● **What to do**: Using the listing below, retype exactly the lines starting at the one with "745x419 pixels. At" and ending at the one with "Enable Oldest First", and include both.

☆ ☆ ☆ ☆

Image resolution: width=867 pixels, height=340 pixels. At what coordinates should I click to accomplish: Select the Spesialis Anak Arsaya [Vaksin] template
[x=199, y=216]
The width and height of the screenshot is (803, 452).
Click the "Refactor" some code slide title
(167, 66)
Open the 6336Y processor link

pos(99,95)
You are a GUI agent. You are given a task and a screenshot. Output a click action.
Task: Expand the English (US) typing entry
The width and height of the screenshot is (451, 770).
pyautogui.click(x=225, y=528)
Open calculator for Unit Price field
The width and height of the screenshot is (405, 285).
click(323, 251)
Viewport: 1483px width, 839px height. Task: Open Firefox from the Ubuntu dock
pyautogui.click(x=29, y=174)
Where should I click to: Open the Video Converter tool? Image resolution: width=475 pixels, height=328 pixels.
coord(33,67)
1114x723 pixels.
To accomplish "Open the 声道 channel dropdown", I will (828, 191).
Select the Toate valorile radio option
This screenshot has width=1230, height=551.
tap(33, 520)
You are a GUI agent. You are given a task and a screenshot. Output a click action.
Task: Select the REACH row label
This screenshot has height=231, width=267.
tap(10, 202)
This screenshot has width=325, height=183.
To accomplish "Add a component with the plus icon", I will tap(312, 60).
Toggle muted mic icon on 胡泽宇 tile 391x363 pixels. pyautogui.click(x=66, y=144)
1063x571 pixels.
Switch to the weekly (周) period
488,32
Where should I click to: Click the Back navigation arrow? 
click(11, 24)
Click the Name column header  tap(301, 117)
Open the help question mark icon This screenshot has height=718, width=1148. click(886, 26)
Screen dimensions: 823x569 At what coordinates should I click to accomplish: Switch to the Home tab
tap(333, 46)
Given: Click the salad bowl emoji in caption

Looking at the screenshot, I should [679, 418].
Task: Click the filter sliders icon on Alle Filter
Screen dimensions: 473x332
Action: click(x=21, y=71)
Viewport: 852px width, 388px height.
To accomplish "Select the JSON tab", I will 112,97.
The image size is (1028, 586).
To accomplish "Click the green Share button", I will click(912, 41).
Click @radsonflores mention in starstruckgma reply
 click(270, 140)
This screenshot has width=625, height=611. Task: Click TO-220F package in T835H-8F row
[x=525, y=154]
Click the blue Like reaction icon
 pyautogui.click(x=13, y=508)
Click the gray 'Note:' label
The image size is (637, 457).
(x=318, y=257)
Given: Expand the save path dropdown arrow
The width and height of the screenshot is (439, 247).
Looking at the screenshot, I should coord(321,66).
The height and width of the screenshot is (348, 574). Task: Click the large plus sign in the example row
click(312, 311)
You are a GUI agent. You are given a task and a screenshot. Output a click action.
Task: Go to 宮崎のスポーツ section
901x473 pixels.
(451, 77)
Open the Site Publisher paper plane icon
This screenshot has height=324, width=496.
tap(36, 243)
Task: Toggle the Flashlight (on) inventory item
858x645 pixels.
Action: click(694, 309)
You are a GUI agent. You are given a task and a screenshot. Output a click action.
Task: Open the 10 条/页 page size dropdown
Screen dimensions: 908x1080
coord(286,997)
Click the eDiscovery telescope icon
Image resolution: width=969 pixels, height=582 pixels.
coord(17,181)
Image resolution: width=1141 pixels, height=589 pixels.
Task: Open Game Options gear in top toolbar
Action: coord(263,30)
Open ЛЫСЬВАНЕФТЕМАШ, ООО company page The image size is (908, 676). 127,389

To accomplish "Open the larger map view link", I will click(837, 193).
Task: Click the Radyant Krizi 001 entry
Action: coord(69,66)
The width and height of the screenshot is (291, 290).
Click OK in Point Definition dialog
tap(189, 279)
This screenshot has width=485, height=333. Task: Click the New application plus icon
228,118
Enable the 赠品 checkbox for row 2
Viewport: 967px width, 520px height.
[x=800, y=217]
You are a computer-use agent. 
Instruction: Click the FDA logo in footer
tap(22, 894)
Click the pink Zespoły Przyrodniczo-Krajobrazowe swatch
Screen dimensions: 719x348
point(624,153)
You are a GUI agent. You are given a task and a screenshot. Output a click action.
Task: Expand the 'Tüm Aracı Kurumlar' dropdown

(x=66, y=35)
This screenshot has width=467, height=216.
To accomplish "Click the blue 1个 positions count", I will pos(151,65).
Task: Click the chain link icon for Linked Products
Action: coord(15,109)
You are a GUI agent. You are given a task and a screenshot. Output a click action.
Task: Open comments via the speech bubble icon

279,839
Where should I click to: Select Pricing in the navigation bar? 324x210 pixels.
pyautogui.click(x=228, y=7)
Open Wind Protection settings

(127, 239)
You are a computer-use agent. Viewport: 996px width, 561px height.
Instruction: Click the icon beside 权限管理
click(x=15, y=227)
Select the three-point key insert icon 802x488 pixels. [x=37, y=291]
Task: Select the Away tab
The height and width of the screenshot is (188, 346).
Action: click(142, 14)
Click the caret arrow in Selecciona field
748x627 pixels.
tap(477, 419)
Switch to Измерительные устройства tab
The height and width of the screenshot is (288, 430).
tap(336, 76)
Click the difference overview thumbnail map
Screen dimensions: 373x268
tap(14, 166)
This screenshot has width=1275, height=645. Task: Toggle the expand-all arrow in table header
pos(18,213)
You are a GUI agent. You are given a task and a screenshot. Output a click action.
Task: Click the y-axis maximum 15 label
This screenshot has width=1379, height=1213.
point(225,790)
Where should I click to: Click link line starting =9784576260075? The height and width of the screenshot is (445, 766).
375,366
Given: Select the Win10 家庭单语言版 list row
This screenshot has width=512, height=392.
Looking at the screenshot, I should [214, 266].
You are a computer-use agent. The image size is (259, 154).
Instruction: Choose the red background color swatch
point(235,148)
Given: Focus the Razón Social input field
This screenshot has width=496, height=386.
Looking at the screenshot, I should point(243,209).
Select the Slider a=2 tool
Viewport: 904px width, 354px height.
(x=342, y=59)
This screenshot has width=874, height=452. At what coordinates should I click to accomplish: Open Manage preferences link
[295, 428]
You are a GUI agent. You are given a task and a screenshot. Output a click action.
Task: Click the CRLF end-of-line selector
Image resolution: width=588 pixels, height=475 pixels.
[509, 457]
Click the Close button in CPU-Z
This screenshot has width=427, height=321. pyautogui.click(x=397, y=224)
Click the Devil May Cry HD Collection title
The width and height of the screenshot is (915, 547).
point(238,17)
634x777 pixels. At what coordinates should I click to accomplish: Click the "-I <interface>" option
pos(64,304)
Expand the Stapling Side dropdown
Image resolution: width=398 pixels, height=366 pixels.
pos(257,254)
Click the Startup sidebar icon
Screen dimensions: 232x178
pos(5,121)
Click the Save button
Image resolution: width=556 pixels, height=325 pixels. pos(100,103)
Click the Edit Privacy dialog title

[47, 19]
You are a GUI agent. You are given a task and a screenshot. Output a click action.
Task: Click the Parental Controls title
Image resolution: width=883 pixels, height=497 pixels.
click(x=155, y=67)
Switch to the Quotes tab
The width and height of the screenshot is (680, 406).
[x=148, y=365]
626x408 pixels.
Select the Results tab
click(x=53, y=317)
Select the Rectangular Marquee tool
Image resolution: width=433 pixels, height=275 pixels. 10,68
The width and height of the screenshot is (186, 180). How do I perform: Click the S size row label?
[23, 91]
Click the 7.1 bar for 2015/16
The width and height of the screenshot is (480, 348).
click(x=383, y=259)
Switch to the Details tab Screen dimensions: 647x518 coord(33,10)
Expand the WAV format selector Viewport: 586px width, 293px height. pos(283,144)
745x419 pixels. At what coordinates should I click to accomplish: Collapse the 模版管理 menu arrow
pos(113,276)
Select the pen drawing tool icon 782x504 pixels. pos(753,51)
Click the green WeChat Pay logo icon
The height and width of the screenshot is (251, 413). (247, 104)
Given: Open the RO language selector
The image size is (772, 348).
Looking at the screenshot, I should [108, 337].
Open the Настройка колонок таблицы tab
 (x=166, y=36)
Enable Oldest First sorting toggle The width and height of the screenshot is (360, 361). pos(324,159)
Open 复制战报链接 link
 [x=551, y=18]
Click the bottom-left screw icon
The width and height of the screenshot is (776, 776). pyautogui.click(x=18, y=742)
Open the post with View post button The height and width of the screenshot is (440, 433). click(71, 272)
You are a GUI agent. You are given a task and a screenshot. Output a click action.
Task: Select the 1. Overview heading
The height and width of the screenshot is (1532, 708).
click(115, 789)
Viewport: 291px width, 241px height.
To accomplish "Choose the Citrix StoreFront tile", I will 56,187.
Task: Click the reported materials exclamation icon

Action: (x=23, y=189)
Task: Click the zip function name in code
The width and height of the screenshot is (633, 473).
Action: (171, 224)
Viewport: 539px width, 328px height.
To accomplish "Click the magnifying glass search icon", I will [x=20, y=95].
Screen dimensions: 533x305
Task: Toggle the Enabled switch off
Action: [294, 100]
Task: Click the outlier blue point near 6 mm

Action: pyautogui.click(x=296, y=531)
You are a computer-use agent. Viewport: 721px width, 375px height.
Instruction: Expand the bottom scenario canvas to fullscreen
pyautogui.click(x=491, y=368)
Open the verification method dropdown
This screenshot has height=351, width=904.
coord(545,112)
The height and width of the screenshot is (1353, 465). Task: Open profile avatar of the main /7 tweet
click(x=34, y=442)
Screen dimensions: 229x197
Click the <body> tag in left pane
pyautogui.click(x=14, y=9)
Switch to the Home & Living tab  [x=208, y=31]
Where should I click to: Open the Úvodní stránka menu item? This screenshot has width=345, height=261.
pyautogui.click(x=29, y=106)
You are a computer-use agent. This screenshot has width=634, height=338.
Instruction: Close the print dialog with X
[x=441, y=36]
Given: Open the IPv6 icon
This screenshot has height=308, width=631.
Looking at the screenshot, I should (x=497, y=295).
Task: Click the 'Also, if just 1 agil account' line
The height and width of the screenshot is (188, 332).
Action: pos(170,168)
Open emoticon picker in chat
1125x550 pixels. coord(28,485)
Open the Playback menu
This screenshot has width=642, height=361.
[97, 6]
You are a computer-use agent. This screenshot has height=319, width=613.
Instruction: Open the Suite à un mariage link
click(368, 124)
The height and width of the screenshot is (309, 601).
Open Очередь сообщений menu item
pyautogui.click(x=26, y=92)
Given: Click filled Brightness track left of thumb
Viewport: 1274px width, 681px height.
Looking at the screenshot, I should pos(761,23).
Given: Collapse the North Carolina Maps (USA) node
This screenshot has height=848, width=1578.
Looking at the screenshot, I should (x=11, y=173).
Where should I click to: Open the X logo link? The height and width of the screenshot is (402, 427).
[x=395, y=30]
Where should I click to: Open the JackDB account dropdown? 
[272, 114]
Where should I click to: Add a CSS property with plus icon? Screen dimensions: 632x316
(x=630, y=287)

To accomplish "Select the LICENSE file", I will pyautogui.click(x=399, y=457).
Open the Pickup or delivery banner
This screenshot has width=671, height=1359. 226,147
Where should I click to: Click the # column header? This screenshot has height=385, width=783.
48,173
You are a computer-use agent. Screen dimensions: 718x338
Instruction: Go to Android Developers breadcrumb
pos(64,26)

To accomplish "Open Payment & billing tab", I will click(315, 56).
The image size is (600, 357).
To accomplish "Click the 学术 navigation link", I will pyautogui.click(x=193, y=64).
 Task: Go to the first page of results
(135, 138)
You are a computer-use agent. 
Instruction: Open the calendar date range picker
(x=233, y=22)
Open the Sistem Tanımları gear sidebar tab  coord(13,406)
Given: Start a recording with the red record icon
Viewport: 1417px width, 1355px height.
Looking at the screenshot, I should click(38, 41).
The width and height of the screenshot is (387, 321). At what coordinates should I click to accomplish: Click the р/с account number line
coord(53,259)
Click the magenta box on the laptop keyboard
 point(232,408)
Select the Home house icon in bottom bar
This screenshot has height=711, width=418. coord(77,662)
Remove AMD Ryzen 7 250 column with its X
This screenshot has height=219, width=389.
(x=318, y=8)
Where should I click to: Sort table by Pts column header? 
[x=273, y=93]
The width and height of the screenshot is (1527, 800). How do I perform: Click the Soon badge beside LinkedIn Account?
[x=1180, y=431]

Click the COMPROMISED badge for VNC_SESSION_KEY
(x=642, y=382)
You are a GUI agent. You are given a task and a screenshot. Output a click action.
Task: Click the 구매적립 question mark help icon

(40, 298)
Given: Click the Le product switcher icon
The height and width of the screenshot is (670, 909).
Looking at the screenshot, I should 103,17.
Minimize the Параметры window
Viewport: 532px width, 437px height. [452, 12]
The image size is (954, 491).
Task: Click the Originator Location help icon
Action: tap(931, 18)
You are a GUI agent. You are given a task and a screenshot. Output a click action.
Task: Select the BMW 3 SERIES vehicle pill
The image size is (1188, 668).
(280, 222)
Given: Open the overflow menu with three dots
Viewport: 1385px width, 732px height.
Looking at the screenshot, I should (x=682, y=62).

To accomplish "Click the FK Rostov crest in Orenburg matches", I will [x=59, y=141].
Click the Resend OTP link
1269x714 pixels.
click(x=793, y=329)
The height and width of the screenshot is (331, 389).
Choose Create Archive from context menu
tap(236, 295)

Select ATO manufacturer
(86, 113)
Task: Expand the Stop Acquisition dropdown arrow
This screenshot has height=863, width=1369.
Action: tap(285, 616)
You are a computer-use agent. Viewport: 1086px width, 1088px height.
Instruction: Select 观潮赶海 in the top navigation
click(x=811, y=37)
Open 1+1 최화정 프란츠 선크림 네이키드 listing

☆ ☆ ☆ ☆

● **Answer for the task**:
745x419 pixels. At what coordinates should I click to accomplish: Collapse the 模版管理 menu arrow
pos(113,276)
Select the pen drawing tool icon 782x504 pixels. pos(753,51)
Click the green WeChat Pay logo icon
The height and width of the screenshot is (251, 413). (247, 104)
Given: Open the RO language selector
The image size is (772, 348).
Looking at the screenshot, I should [108, 337].
Open the Настройка колонок таблицы tab
 (x=166, y=36)
Enable Oldest First sorting toggle The width and height of the screenshot is (360, 361). pos(324,159)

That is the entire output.